# [Task details]
Collect all lines from the listing that include the string "label".

+===+

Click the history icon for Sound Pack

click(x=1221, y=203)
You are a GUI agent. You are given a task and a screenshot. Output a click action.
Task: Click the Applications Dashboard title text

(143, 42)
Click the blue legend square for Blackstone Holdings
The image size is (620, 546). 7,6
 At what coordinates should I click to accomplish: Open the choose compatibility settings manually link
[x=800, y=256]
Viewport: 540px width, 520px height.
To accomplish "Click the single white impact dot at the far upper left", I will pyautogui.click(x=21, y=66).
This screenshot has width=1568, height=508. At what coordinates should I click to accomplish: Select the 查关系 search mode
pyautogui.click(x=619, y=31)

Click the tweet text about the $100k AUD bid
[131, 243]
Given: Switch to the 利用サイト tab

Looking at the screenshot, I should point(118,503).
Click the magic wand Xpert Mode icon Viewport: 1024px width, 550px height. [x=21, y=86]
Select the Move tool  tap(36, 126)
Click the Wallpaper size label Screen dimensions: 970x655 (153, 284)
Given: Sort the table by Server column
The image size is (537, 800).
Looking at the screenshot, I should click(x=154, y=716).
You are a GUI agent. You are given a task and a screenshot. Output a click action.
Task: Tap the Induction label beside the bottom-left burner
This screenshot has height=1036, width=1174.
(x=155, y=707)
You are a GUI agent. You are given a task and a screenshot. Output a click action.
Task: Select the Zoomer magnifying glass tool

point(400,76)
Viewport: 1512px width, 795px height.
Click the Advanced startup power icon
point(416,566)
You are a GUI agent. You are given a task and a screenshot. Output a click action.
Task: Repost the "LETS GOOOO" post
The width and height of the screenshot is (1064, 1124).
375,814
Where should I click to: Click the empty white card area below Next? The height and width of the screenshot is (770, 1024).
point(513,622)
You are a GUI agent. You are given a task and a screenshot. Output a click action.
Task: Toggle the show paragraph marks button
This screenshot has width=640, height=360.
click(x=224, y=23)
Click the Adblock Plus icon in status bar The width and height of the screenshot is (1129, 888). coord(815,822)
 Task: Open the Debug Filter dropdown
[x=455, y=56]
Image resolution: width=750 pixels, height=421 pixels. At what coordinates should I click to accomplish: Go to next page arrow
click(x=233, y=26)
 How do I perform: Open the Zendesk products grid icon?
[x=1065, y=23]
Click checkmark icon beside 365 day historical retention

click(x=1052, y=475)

+===+

# [Answer]
Click the Wallpaper size label Screen dimensions: 970x655 (153, 284)
Task: Tap the Induction label beside the bottom-left burner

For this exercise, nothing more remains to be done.